WORK INSTRUCTION: Leaving out every line that comes before the one containing "Task: Select the larger", output the rest of the records exactly, the final line included.

GIVEN DATA:
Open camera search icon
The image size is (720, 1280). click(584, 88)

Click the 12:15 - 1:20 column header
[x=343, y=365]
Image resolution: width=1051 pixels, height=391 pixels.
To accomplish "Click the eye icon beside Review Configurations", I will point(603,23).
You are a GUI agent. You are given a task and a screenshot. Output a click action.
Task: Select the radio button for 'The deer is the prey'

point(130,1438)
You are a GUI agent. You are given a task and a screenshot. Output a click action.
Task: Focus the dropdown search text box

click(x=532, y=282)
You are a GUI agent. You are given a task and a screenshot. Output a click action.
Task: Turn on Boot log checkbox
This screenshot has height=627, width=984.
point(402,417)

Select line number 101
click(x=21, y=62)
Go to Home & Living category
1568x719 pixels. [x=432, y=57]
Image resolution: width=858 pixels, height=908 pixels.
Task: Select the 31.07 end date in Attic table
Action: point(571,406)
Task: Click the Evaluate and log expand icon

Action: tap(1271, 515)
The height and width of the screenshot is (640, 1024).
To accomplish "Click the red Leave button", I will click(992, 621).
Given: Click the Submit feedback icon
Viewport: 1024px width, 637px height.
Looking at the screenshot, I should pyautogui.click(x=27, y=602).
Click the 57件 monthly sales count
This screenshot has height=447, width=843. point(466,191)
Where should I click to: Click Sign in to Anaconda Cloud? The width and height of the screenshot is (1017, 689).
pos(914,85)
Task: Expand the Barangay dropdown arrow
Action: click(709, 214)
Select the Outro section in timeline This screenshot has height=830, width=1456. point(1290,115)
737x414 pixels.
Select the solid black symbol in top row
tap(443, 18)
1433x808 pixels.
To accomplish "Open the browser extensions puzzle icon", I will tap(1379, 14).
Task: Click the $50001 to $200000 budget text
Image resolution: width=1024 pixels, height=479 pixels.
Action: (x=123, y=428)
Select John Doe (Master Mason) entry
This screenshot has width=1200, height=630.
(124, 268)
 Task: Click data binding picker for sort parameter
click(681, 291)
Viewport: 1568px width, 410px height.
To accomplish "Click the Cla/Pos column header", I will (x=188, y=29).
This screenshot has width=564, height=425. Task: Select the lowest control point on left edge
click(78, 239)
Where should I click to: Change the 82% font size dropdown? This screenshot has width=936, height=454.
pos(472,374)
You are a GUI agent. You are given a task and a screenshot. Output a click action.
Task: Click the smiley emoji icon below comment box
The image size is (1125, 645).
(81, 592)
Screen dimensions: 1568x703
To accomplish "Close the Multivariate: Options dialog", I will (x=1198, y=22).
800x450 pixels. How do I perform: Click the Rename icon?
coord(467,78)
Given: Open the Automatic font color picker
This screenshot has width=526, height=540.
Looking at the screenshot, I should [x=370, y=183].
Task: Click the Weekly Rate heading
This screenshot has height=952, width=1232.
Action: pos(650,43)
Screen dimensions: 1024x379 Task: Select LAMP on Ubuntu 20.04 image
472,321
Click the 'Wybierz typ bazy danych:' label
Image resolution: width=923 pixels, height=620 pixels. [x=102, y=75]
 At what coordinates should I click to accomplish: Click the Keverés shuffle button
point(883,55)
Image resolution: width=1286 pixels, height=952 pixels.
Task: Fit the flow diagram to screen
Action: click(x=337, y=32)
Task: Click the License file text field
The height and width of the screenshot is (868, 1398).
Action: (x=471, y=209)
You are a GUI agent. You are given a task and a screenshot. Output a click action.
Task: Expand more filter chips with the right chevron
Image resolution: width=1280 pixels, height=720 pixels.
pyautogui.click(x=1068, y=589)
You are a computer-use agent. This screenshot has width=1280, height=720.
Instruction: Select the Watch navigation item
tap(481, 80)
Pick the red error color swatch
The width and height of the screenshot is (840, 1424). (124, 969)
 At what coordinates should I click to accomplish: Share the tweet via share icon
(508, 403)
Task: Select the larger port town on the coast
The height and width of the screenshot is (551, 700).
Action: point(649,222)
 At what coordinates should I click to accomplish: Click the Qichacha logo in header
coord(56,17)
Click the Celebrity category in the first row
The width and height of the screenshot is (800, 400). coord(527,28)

RESULT FOR THIS TASK:
Task: Select the larger port town on the coast
The height and width of the screenshot is (551, 700).
Action: point(649,222)
 At what coordinates should I click to accomplish: Click the Qichacha logo in header
coord(56,17)
Click the Celebrity category in the first row
The width and height of the screenshot is (800, 400). coord(527,28)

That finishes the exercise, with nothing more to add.